Digne de vie

Chapitre 5 : Chapitre III – Le premier contrat – Partie I

3847 mots, Catégorie: M

Dernière mise à jour 09/01/2022 03:07

Chapitre III

Le premier contrat

Partie I

 

 

Le soir de l’exécution de Fa’rris, Cicéron avait surpris par hasard une discrète entrevue entre Aemillia et Livius, dans les quartiers privés de ce dernier. Il fut surpris d’entendre sa sœur et mentor parler de lui avec autant d’intérêt – elle qui le rejetait sans cesse – et fut tout autant ravi de l’entendre annoncer qu’elle n’avait désormais plus rien à lui apprendre, qu’il était fin prêt pour son ultime test.

Livius avait semblé, au ton de sa voix qui lui parvenait par-delà l’épaisse porte de bois sombre, très amusé de voir la jeune femme vanter son élève en privé. C’en était d’autant plus étonnant du fait qu’elle restait insensiblement froide et distante envers Cicéron, ne montrant aucun intérêt pour lui et sa progression dans la voie de l’assassinat. Il était clair pour tous, y compris pour l’élève, qu’elle voyait en son rôle de mentor un fardeau dont elle avait plus que hâte de se débarrasser.

Cicéron avait d’ailleurs craint, au premier abord, qu’elle voulût l’envoyer de ce fait dans une mission suicide. Il l’imaginait capable d’annoncer, clamer haut et fort, qu’il était fin prêt à remplir ses contrats comme les autres, alors que ça n’était pas encore le cas. Mais à l’entendre parler de lui, de cette voix tant emplie de fierté, il sentait son cœur, toute son âme, vibrer. Il était plus qu’évident qu’elle le pensait sincèrement apte à exécuter le travail qu’on attendait de lui – et qu’il avait souhaité faire dès ses premiers pas dans ces galeries secrètes.

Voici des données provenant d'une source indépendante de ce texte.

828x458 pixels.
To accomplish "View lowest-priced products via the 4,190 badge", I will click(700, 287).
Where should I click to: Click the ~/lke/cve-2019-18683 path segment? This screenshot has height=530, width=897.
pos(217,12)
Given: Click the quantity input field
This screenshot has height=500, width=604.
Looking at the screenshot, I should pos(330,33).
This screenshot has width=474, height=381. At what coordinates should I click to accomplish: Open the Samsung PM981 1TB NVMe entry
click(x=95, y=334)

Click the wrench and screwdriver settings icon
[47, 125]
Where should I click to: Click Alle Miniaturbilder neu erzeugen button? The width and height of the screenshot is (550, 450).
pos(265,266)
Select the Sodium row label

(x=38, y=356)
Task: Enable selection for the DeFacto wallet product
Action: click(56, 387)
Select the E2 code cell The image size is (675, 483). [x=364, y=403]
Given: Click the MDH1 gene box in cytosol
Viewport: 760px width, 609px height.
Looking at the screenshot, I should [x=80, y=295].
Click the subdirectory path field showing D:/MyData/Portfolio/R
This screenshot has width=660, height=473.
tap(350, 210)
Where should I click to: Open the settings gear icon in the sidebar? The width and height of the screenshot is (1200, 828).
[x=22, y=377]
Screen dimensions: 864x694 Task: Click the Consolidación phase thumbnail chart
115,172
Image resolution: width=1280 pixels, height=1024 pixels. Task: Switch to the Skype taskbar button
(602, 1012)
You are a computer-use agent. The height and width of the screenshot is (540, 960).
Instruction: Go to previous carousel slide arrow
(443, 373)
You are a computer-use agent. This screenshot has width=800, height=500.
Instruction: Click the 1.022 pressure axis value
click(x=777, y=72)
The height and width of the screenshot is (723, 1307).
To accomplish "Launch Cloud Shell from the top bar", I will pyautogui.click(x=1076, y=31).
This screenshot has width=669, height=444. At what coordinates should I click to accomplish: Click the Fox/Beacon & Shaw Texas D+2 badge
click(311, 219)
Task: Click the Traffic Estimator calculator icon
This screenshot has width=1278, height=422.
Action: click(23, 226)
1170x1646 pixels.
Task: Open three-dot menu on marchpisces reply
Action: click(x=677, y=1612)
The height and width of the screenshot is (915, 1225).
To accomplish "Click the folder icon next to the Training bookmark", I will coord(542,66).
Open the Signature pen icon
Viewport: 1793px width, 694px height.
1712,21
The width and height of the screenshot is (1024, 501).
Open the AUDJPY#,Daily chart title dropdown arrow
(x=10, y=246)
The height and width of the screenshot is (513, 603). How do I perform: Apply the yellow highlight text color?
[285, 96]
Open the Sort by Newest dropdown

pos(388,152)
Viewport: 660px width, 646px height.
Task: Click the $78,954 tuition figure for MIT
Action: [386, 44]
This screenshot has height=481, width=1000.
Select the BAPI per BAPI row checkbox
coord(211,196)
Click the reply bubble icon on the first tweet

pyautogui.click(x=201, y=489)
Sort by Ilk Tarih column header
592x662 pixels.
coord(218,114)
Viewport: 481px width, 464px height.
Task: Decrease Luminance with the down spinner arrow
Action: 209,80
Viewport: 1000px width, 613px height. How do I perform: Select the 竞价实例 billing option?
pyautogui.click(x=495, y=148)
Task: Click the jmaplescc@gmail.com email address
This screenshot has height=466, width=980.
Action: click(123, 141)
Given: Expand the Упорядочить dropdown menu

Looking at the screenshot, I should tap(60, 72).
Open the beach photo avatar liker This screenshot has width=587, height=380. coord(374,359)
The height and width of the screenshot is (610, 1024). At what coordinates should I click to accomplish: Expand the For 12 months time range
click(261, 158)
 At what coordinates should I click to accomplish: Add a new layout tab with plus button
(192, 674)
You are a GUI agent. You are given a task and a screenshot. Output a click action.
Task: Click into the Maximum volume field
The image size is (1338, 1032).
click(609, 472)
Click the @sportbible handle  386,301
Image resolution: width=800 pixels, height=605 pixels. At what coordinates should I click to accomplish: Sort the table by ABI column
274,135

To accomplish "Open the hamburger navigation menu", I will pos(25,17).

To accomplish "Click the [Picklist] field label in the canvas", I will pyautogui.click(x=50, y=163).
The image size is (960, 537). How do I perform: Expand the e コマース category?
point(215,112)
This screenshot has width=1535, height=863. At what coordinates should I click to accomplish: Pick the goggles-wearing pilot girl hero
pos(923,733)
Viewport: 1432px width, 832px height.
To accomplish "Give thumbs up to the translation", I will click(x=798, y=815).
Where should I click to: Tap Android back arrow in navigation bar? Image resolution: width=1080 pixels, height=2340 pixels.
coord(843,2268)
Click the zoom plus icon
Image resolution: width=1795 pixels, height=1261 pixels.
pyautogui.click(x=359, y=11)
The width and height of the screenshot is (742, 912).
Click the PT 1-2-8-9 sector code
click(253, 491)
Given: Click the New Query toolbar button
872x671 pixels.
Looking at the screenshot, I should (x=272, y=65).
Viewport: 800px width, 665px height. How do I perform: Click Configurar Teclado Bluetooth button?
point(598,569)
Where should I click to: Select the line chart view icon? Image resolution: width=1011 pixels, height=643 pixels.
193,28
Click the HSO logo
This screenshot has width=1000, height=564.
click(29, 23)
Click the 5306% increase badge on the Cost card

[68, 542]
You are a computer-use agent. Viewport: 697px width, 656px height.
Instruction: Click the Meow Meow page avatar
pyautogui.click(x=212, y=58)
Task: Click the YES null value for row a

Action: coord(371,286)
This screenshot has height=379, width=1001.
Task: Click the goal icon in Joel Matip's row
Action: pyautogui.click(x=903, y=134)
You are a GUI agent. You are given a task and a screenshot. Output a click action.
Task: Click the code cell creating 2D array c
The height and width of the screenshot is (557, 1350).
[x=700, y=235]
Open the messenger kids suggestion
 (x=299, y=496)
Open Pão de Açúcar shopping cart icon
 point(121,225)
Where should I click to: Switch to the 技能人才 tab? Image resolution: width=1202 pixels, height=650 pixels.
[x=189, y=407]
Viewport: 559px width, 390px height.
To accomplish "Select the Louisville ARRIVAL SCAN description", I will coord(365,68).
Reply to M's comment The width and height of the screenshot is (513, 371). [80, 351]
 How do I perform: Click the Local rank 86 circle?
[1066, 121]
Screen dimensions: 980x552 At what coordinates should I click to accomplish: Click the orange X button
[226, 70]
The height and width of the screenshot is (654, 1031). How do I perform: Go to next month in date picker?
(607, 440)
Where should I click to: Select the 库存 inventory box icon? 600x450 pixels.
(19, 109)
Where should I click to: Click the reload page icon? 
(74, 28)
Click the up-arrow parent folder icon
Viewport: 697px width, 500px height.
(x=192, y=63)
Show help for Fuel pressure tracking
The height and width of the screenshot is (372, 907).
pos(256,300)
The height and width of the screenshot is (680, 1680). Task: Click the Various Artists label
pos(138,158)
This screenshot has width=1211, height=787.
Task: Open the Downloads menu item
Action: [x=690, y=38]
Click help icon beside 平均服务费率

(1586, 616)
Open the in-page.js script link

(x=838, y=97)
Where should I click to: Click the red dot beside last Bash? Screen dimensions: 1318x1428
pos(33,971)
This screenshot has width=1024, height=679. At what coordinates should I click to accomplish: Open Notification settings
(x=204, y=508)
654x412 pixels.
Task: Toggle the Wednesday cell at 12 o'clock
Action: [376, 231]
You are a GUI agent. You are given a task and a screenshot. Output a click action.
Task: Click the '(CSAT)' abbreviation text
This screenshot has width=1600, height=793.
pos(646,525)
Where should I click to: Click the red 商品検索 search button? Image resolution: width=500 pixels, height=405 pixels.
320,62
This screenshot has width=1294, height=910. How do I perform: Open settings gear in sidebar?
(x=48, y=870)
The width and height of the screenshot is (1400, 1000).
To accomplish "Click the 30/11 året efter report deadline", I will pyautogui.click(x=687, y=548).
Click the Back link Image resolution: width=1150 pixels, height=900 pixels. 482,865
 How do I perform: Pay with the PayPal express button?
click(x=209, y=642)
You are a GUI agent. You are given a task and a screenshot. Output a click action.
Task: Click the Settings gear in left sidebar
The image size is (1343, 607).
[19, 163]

Le lendemain, Siturio – un Rougegarde de vingt ans son aîné, et qui semblait peu hâté de retrouver sa patrie natale – vint à lui, lui annonçant que Livius lui demandait une entrevue. Le jeune homme eut du mal à dissimuler son impatience tant il trépignait, et tenta de faire bonne figure, paraissant le plus neutre possible face à son aîné. Il redoubla d’ailleurs d’efforts lorsqu’il se retrouva en face à face avec le Parleur, qui ne se priva pas de lui faire remarquer à plusieurs reprises la bonne humeur qui transparaissait sur son visage. Il lui confia adorer la fougue de la jeunesse, celle qui s’exprimait par de si grands sourires et une attitude tant déterminée. Quelque part, cela le rassurait – si les jeunes recrues pouvaient reprendre la suite comme il se devait, il partirait alors rassuré de ce monde.

« Bien, parlons sérieusement, veux-tu ? » finit-il par dire en changeant de ton et d’expression.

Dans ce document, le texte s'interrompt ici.